Economists and playing researchers who examine these overlapping markets are likely to argue that regulation ought to observe the chance a product really poses, elements like leverage, time horizon, dependancy potential, and the probability of catastrophic loss, somewhat than which authorized bucket a product occurs to fall into.
Beneath that framework, a same-day choices contract and a same-day sports activities guess would face related scrutiny no matter which regulator indicators off on them, and a memecoin with 99% odds of shedding most of its worth inside two months wouldn’t escape oversight just because it is denominated in stablecoins somewhat than {dollars}.
None of this implies each greenback routed by prediction markets, choices, or crypto tokens represents disguised playing, and loads of the exercise in every class displays real hedging, worth discovery, or long-term funding.

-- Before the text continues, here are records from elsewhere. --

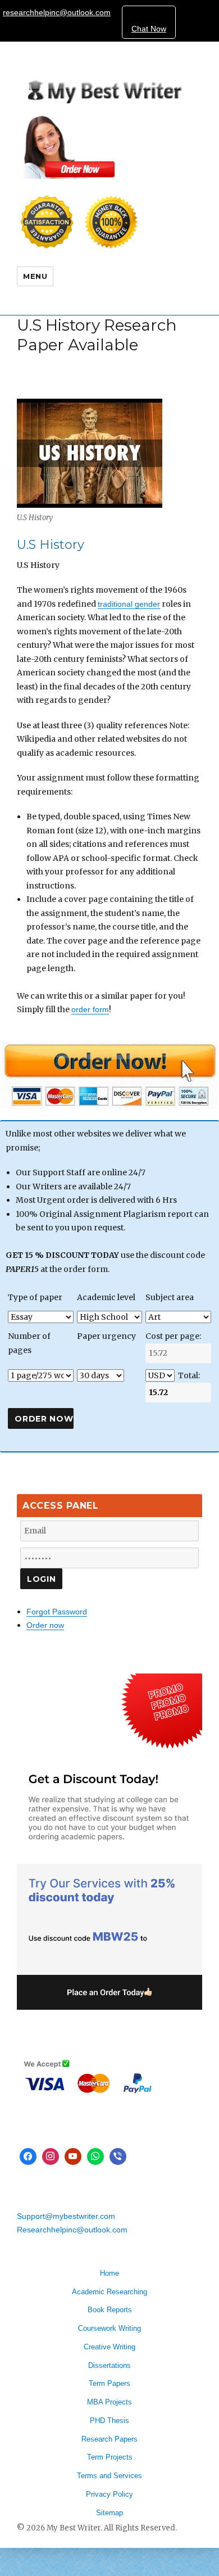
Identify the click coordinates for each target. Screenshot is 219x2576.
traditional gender (129, 603)
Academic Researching (109, 2292)
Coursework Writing (109, 2328)
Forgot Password (56, 1611)
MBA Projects (109, 2402)
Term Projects (110, 2457)
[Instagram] (50, 2156)
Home (109, 2273)
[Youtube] (73, 2156)
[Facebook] (28, 2156)
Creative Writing (109, 2347)
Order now (45, 1625)
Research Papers (109, 2439)
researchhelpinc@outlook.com (57, 12)
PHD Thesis (109, 2420)
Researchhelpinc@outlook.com (72, 2229)
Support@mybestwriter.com (66, 2216)
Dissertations (109, 2365)
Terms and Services (109, 2475)
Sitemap (109, 2513)
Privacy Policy (109, 2494)
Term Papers (109, 2383)
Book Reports (110, 2310)
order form (90, 1009)
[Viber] (118, 2156)
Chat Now (148, 28)
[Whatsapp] (95, 2156)
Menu (35, 276)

However the nation has constructed an elaborate authorized structure that treats an identical financial habits otherwise relying on which door an individual walks by to put it, taxing and regulating a sports activities guess made by a sportsbook way more closely than the identical guess made by a federally sanctioned alternate, whereas leaving a whole class of speculative crypto belongings virtually untouched.
People are shedding a historic amount of cash throughout all of those channels concurrently, and the regulatory system meant to guard them was constructed for a model of finance that not exists.